AMNESTY: Votre livre nous apprend que vous n’étiez pas du tout destiné à devenir le juge de Pinochet, puisque quand celui-ci est arrivé au pouvoir, votre première réaction a été de sabler le champagne en famille…
Juan Guzmán: Je ne suis pas très fier de me souvenir de cette coupe de champagne. Mes idées n’étaient pas les mêmes que celles du président Salvador Allende. C’était un champagne très amer : nous avions pensé pouvoir sortir d’un gouvernement assez chaotique. A l’époque, nous ne savions pas que le chaos était provoqué par les Etats-Unis, les multinationales et une classe sociale très riche du Chili, pour ne pas laisser gouverner un homme honnête et élu démocratiquement. Nous avons pensé que le gouvernement Pinochet n’était qu’une transition, qu’il ne durerait pas.
Et c’est seulement au bout de plusieurs années que vous avez commencé à voir des preuves de torture. Qu’est-ce qui vous a ouvert les yeux?
Les Chiliens pensaient que c’étaient des actes isolés. Mais très vite, comme juge, j’ai vu que des personnes retrouvées criblées de balles n’étaient pas des terroristes, comme on l’imaginait, mais des mendiants, des petits voyous. Je me suis rendu compte que c’était vraiment une dictature. Puis j’ai été nommé membre d’une cour d’appel et j’ai accepté toutes les requêtes en habeas corpus.

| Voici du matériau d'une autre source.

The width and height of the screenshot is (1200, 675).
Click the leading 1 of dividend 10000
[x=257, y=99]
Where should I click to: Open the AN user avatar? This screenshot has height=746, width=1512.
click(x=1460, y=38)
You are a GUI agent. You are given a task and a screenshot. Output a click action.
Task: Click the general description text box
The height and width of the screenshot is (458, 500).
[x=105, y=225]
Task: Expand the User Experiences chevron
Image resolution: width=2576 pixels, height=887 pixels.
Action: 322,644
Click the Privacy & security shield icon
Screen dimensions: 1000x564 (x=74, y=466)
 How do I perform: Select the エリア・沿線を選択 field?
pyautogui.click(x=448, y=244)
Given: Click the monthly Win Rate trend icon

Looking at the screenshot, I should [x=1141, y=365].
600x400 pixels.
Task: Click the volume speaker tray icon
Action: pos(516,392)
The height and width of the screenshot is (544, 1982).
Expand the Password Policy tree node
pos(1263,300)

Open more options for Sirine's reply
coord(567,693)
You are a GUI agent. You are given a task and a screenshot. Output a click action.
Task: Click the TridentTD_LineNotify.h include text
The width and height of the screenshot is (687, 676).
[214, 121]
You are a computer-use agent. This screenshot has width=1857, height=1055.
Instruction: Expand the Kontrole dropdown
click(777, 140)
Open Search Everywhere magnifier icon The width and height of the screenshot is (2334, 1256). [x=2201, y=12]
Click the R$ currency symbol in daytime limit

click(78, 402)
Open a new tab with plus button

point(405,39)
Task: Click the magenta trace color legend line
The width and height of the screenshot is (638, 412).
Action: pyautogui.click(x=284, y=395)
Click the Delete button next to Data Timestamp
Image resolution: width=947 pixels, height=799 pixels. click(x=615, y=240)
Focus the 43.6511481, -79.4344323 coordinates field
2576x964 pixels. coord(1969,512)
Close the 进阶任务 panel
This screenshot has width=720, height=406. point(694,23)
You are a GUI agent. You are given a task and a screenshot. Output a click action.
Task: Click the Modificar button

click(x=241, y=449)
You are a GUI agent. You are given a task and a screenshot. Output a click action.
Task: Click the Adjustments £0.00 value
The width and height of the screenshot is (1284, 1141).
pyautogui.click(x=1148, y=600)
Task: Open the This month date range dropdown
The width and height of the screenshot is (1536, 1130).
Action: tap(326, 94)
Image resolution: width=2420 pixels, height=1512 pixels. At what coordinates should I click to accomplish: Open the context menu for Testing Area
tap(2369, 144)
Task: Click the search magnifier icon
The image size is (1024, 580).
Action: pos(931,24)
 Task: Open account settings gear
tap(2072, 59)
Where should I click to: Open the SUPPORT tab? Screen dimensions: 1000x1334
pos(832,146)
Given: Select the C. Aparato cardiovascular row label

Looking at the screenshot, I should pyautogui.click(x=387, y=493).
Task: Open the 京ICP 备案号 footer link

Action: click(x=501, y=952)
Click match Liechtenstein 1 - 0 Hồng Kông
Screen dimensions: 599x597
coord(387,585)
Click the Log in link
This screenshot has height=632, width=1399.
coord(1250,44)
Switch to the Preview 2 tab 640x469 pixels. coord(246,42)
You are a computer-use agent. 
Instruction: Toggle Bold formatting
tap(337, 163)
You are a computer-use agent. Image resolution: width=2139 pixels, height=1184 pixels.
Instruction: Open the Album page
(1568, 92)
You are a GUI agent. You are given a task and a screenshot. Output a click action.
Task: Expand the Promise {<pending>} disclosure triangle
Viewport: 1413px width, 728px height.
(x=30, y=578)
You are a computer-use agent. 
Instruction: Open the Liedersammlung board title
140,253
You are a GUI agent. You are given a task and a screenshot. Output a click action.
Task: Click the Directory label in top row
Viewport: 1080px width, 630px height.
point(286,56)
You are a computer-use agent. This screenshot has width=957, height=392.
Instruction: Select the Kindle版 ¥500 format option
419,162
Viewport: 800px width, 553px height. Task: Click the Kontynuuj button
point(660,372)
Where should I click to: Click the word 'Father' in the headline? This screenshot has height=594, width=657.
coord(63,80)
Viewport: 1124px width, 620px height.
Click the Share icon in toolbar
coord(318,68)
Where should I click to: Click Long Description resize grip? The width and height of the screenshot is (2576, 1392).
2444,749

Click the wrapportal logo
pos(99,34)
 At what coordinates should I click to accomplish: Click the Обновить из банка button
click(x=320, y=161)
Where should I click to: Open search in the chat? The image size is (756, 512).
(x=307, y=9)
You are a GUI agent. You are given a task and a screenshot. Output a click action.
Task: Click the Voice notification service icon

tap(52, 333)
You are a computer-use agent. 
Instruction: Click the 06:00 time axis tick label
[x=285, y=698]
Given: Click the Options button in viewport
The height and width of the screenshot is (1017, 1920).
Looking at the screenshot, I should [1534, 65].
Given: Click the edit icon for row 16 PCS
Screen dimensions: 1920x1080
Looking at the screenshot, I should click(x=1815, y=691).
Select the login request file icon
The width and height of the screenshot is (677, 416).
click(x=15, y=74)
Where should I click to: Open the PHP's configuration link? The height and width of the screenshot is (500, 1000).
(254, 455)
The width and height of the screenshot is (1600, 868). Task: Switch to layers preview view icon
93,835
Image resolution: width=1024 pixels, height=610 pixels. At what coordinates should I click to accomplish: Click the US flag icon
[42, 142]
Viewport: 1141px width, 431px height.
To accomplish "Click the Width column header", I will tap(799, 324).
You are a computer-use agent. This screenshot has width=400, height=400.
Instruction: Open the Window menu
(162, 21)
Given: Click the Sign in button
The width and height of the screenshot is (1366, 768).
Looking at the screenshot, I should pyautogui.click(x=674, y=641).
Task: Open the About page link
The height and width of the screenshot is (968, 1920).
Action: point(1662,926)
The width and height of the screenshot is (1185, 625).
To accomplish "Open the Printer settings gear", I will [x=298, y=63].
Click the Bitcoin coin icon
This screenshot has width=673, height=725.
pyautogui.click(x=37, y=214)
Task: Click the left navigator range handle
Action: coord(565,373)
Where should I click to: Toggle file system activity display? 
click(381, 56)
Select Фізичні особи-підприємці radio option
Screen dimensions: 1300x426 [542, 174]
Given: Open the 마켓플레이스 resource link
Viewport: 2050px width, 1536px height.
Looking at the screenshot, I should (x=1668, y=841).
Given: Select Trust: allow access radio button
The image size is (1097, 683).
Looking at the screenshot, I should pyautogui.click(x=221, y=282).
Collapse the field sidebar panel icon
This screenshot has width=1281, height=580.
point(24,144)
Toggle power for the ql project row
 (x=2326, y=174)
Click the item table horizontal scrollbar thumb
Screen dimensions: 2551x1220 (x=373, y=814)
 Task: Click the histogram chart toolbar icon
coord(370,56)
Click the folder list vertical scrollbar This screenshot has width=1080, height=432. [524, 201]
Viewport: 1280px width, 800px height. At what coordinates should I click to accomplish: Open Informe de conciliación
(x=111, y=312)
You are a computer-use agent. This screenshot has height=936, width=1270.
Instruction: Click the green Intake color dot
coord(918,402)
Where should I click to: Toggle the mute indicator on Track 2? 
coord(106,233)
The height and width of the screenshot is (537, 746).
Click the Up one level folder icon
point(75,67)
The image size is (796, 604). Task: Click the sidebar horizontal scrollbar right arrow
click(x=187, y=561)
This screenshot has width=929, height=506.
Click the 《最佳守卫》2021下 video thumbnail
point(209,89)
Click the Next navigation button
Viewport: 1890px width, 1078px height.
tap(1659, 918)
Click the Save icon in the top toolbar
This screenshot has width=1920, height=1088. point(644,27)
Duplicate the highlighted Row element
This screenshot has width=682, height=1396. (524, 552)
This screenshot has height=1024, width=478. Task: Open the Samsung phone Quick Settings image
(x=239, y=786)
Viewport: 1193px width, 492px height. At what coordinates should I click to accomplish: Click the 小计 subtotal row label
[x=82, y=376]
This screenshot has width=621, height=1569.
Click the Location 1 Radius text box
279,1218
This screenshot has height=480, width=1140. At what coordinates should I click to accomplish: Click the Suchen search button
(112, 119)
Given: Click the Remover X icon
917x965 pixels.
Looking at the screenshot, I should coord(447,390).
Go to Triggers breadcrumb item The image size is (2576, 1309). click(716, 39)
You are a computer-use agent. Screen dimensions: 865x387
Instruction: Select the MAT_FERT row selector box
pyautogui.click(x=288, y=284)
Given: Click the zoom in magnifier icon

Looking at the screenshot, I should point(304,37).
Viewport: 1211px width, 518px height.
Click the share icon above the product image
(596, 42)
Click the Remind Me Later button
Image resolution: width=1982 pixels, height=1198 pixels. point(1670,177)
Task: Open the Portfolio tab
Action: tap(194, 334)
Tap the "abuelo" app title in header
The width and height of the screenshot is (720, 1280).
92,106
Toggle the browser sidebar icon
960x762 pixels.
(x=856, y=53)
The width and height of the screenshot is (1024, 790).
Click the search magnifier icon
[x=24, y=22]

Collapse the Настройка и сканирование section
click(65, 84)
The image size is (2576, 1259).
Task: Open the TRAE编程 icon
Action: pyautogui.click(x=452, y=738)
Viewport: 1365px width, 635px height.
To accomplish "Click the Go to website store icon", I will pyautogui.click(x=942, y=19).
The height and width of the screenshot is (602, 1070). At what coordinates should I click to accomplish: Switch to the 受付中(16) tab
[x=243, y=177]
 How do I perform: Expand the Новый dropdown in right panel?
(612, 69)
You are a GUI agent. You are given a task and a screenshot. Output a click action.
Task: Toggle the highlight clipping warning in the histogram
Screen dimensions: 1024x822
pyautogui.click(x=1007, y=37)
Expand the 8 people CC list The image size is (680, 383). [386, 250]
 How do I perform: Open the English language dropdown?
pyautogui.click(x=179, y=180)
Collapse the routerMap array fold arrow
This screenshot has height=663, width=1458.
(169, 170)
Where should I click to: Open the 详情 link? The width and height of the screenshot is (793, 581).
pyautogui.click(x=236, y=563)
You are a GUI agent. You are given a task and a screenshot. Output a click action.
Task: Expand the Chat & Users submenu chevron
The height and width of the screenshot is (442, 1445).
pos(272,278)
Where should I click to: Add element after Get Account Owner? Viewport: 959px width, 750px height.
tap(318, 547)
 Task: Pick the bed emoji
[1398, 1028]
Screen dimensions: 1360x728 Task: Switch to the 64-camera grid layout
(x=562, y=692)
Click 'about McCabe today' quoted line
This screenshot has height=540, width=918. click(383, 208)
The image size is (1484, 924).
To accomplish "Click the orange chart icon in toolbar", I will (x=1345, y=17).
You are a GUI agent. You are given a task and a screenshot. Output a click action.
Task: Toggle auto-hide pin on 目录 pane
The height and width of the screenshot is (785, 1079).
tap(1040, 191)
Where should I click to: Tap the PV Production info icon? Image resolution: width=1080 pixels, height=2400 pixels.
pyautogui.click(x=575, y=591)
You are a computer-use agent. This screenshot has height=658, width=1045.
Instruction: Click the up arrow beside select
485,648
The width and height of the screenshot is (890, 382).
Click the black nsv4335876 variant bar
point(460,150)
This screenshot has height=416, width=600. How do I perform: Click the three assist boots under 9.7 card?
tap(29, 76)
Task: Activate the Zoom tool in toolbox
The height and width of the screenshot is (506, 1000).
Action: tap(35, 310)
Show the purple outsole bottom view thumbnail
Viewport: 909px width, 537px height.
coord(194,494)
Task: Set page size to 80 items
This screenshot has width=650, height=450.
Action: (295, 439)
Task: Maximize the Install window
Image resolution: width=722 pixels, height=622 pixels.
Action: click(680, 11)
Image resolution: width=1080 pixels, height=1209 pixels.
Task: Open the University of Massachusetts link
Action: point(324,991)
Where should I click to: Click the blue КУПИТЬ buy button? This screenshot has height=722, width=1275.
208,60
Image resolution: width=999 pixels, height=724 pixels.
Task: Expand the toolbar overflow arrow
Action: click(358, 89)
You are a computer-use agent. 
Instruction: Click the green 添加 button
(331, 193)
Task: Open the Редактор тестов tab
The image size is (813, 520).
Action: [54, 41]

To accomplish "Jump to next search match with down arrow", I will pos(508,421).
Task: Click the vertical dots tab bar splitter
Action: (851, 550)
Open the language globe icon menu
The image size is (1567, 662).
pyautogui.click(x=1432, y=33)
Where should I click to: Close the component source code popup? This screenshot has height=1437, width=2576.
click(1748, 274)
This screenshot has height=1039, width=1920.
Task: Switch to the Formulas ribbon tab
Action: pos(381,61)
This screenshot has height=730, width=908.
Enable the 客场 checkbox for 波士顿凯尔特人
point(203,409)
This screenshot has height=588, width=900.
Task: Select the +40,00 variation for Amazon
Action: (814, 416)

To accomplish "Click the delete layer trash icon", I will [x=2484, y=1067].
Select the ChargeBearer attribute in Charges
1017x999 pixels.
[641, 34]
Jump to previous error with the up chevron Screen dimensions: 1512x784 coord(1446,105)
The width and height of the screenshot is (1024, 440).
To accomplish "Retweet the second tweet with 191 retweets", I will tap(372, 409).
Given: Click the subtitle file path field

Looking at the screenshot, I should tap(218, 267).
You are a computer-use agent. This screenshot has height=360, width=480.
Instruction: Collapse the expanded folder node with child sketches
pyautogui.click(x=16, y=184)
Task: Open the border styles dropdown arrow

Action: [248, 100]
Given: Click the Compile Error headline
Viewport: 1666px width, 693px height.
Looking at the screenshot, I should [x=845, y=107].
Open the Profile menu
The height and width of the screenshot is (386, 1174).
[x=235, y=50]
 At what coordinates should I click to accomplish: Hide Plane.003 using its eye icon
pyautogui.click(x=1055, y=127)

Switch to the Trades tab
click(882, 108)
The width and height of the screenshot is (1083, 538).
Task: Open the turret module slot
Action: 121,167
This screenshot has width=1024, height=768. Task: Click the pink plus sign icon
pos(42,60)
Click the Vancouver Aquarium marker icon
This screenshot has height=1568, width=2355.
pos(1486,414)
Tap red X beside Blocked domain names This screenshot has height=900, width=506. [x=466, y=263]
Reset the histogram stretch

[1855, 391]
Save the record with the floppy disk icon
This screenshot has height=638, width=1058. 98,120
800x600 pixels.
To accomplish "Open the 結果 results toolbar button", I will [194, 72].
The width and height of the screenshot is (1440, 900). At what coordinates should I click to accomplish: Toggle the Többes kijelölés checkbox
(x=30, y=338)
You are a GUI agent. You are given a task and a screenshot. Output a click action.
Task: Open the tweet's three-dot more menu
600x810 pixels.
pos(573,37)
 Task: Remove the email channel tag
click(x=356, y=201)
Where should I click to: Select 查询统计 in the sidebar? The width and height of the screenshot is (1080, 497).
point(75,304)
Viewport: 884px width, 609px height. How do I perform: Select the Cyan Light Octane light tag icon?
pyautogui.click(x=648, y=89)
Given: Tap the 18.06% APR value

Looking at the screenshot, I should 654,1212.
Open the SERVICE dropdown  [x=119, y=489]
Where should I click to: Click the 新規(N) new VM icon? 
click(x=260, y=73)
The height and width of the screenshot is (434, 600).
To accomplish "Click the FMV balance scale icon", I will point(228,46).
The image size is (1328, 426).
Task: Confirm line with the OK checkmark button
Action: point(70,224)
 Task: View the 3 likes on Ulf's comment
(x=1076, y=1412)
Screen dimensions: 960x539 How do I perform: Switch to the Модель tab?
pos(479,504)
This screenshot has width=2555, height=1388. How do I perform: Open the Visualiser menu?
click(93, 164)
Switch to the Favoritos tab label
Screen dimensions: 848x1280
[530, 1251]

Expliquez-nous ce qu’est l’habeas corpus.
C’est par exemple quand une personne est détenue de façon arbitraire, alors on présente une demande devant une cour d’appel, qui doit l’étudier. Au Chili en ce temps-là, les cours d’appel ne faisaient absolument rien. Tous les juges savaient que les personnes arrêtées étaient très probablement détenues dans des centres de torture. Il y a eu plus de dix mille demandes d’habeas corpus déposées au Palais de justice, mais seule une dizaine ont été acceptées. Au Chili, il y a eu plus de cinq mille morts, plus de trente six mille personnes torturées, il reste plus de mille «disparitions» inexpliquées.
Qu’est-ce qui a déclenché le processus contre Pinochet? Le fait que le juge espagnol Garzón ait demandé son extradition? Le fait que les plaintes des familles de personnes «disparues» s’accumulaient? Le fait que le Chili était prêt à rouvrir son passé?
C’était tout ça à la fois. Les Eglises, les avocats, les familles, tous ont lutté et présenté des plaintes. Toutes sont arrivées dans mes mains. Mais qu’un juge chilien mette Pinochet en prison, ça semblait impossible. Grâce à Garzón, Pinochet a fait cinq cent trois jours de prison en Angleterre. Pendant ce temps, j’ai rassemblé des centaines de preuves, fait exhumer des corps, commandé des expertises. Dès son retour au Chili, j’ai demandé la levée de son immunité et je l’ai inculpé.
Vous avez utilisé un stratagème…
Quelques juges, dont je faisais partie, ont fait une tentative d’interprétation: le fait de faire «disparaître» une personne doit être considéré comme un délit de séquestration, un délit permanent, qui dure jusqu’au moment où la personne recouvre sa liberté ou est retrouvée morte. La loi d’amnistie couvre les crimes commis entre 1973 et 1978, mais pour nous, le délit continuait au-delà de cette période. C’est ainsi que nous avons décidé que la loi d’amnistie ne pouvait pas s’appliquer. Même si les juges actuels l’appliquent à nouveau.
Aujourd’hui, Pinochet a presque nonante ans; vous l’avez inculpé à deux reprises, mais cette inculpation a été renversée les deux fois. Est-ce un échec de la justice?
C’est une victoire. Pinochet est un vieil homme très malade, qui a ordonné et toléré beaucoup de crimes. Mais tout le processus a permis de retrouver des corps et d’établir des faits. C’est important pour les familles.